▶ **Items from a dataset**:

[Begin]

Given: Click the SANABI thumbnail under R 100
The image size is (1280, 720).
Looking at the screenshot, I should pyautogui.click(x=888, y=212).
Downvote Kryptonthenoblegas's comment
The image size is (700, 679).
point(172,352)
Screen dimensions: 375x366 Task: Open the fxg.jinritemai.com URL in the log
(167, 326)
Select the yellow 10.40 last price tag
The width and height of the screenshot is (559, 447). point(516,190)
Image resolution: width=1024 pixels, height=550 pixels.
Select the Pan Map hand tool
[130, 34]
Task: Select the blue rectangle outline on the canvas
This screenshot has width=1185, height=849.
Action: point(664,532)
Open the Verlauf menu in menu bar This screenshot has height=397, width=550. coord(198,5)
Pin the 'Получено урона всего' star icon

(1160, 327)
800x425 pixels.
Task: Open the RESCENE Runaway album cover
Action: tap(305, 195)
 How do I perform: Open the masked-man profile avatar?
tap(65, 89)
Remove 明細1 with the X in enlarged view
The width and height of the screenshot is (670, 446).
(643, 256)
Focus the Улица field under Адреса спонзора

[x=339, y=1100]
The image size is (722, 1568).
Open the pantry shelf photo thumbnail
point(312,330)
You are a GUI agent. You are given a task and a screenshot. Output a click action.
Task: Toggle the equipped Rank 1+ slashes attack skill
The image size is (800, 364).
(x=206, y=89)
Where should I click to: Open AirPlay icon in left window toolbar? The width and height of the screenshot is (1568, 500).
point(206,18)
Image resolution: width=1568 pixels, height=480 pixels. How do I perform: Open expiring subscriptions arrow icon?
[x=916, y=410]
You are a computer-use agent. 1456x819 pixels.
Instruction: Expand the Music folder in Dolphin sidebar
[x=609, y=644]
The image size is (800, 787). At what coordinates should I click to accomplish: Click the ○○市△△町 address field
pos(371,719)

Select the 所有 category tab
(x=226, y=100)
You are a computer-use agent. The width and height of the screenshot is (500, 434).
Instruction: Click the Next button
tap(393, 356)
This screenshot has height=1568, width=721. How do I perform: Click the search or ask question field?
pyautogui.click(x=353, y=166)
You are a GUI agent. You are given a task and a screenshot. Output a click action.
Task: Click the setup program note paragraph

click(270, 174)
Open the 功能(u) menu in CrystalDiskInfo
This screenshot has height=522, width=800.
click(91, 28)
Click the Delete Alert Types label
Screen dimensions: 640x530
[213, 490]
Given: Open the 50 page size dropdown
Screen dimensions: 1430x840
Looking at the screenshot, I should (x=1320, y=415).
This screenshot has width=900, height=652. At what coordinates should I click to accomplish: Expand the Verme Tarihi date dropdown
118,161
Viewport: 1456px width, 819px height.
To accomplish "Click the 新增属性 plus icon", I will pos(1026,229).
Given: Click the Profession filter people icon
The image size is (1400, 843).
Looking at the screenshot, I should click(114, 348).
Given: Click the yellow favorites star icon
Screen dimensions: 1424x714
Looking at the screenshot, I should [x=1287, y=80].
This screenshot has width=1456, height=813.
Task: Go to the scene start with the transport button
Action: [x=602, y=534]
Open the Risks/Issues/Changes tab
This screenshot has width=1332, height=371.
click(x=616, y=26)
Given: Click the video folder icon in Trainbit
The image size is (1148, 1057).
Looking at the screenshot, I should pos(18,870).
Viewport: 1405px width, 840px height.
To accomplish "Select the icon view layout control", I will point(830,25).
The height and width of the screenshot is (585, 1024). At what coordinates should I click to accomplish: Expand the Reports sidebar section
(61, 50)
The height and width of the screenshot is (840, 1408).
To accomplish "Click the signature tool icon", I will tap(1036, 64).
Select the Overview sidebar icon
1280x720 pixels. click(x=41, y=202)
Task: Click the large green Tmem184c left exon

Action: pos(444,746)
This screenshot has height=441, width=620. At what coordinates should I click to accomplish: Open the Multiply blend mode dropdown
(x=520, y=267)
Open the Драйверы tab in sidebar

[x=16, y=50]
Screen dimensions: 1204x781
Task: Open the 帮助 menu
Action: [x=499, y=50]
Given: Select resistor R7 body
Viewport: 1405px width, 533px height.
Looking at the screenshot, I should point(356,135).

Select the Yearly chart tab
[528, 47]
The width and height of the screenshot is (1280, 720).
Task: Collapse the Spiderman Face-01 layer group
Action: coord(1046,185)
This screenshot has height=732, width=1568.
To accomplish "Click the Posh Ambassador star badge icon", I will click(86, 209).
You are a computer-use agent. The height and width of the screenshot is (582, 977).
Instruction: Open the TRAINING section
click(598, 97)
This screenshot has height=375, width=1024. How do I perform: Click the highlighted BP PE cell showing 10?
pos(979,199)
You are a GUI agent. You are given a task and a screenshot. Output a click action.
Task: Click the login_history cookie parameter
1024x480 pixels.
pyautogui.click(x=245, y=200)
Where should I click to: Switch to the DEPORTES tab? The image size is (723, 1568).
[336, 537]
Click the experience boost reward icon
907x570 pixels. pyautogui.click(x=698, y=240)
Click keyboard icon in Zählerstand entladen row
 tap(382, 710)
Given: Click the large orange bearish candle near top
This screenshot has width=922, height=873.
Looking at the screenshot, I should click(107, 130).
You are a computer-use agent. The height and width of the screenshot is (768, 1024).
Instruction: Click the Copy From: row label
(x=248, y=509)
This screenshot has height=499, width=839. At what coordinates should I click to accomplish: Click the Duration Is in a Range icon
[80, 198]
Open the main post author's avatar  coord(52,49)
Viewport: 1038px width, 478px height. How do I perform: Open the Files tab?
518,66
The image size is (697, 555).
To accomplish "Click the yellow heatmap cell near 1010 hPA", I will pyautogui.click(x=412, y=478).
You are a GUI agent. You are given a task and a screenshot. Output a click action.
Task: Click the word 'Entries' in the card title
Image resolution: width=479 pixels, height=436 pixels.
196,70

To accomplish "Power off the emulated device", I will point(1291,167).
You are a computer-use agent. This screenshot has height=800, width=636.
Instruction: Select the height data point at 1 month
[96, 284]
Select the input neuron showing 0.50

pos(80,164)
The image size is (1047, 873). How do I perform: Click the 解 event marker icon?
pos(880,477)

[End]

▶ **What you need to do**: Please switch every "computer-use agent" in the records above to "desktop automation agent" and reproduce all the lines with nothing else altered.

▶ **Finished task**:
Given: Click the SANABI thumbnail under R 100
The image size is (1280, 720).
Looking at the screenshot, I should pyautogui.click(x=888, y=212).
Downvote Kryptonthenoblegas's comment
The image size is (700, 679).
point(172,352)
Screen dimensions: 375x366 Task: Open the fxg.jinritemai.com URL in the log
(167, 326)
Select the yellow 10.40 last price tag
The width and height of the screenshot is (559, 447). point(516,190)
Image resolution: width=1024 pixels, height=550 pixels.
Select the Pan Map hand tool
[130, 34]
Task: Select the blue rectangle outline on the canvas
This screenshot has width=1185, height=849.
Action: point(664,532)
Open the Verlauf menu in menu bar This screenshot has height=397, width=550. coord(198,5)
Pin the 'Получено урона всего' star icon

(1160, 327)
800x425 pixels.
Task: Open the RESCENE Runaway album cover
Action: tap(305, 195)
 How do I perform: Open the masked-man profile avatar?
tap(65, 89)
Remove 明細1 with the X in enlarged view
The width and height of the screenshot is (670, 446).
(643, 256)
Focus the Улица field under Адреса спонзора

[x=339, y=1100]
The image size is (722, 1568).
Open the pantry shelf photo thumbnail
point(312,330)
You are a GUI agent. You are given a task and a screenshot. Output a click action.
Task: Toggle the equipped Rank 1+ slashes attack skill
The image size is (800, 364).
(x=206, y=89)
Where should I click to: Open AirPlay icon in left window toolbar? The width and height of the screenshot is (1568, 500).
point(206,18)
Image resolution: width=1568 pixels, height=480 pixels. How do I perform: Open expiring subscriptions arrow icon?
[x=916, y=410]
You are a desktop automation agent. 1456x819 pixels.
Instruction: Expand the Music folder in Dolphin sidebar
[x=609, y=644]
The image size is (800, 787). At what coordinates should I click to accomplish: Click the ○○市△△町 address field
pos(371,719)

Select the 所有 category tab
(x=226, y=100)
You are a desktop automation agent. The width and height of the screenshot is (500, 434).
Instruction: Click the Next button
tap(393, 356)
This screenshot has height=1568, width=721. How do I perform: Click the search or ask question field?
pyautogui.click(x=353, y=166)
You are a GUI agent. You are given a task and a screenshot. Output a click action.
Task: Click the setup program note paragraph

click(270, 174)
Open the 功能(u) menu in CrystalDiskInfo
This screenshot has height=522, width=800.
click(91, 28)
Click the Delete Alert Types label
Screen dimensions: 640x530
[213, 490]
Given: Open the 50 page size dropdown
Screen dimensions: 1430x840
Looking at the screenshot, I should (x=1320, y=415).
This screenshot has width=900, height=652. At what coordinates should I click to accomplish: Expand the Verme Tarihi date dropdown
118,161
Viewport: 1456px width, 819px height.
To accomplish "Click the 新增属性 plus icon", I will pos(1026,229).
Given: Click the Profession filter people icon
The image size is (1400, 843).
Looking at the screenshot, I should click(114, 348).
Given: Click the yellow favorites star icon
Screen dimensions: 1424x714
Looking at the screenshot, I should [x=1287, y=80].
This screenshot has width=1456, height=813.
Task: Go to the scene start with the transport button
Action: [x=602, y=534]
Open the Risks/Issues/Changes tab
This screenshot has width=1332, height=371.
click(x=616, y=26)
Given: Click the video folder icon in Trainbit
The image size is (1148, 1057).
Looking at the screenshot, I should pos(18,870).
Viewport: 1405px width, 840px height.
To accomplish "Select the icon view layout control", I will point(830,25).
The height and width of the screenshot is (585, 1024). At what coordinates should I click to accomplish: Expand the Reports sidebar section
(61, 50)
The height and width of the screenshot is (840, 1408).
To accomplish "Click the signature tool icon", I will tap(1036, 64).
Select the Overview sidebar icon
1280x720 pixels. click(x=41, y=202)
Task: Click the large green Tmem184c left exon

Action: pos(444,746)
This screenshot has height=441, width=620. At what coordinates should I click to accomplish: Open the Multiply blend mode dropdown
(x=520, y=267)
Open the Драйверы tab in sidebar

[x=16, y=50]
Screen dimensions: 1204x781
Task: Open the 帮助 menu
Action: [x=499, y=50]
Given: Select resistor R7 body
Viewport: 1405px width, 533px height.
Looking at the screenshot, I should point(356,135).

Select the Yearly chart tab
[528, 47]
The width and height of the screenshot is (1280, 720).
Task: Collapse the Spiderman Face-01 layer group
Action: coord(1046,185)
This screenshot has height=732, width=1568.
To accomplish "Click the Posh Ambassador star badge icon", I will click(86, 209).
You are a desktop automation agent. The height and width of the screenshot is (582, 977).
Instruction: Open the TRAINING section
click(598, 97)
This screenshot has height=375, width=1024. How do I perform: Click the highlighted BP PE cell showing 10?
pos(979,199)
You are a GUI agent. You are given a task and a screenshot. Output a click action.
Task: Click the login_history cookie parameter
1024x480 pixels.
pyautogui.click(x=245, y=200)
Where should I click to: Switch to the DEPORTES tab? The image size is (723, 1568).
[336, 537]
Click the experience boost reward icon
907x570 pixels. pyautogui.click(x=698, y=240)
Click keyboard icon in Zählerstand entladen row
 tap(382, 710)
Given: Click the large orange bearish candle near top
This screenshot has width=922, height=873.
Looking at the screenshot, I should click(107, 130).
You are a desktop automation agent. The height and width of the screenshot is (768, 1024).
Instruction: Click the Copy From: row label
(x=248, y=509)
This screenshot has height=499, width=839. At what coordinates should I click to accomplish: Click the Duration Is in a Range icon
[80, 198]
Open the main post author's avatar  coord(52,49)
Viewport: 1038px width, 478px height. How do I perform: Open the Files tab?
518,66
The image size is (697, 555).
To accomplish "Click the yellow heatmap cell near 1010 hPA", I will pyautogui.click(x=412, y=478).
You are a GUI agent. You are given a task and a screenshot. Output a click action.
Task: Click the word 'Entries' in the card title
Image resolution: width=479 pixels, height=436 pixels.
196,70

To accomplish "Power off the emulated device", I will point(1291,167).
You are a desktop automation agent. This screenshot has height=800, width=636.
Instruction: Select the height data point at 1 month
[96, 284]
Select the input neuron showing 0.50

pos(80,164)
The image size is (1047, 873). How do I perform: Click the 解 event marker icon?
pos(880,477)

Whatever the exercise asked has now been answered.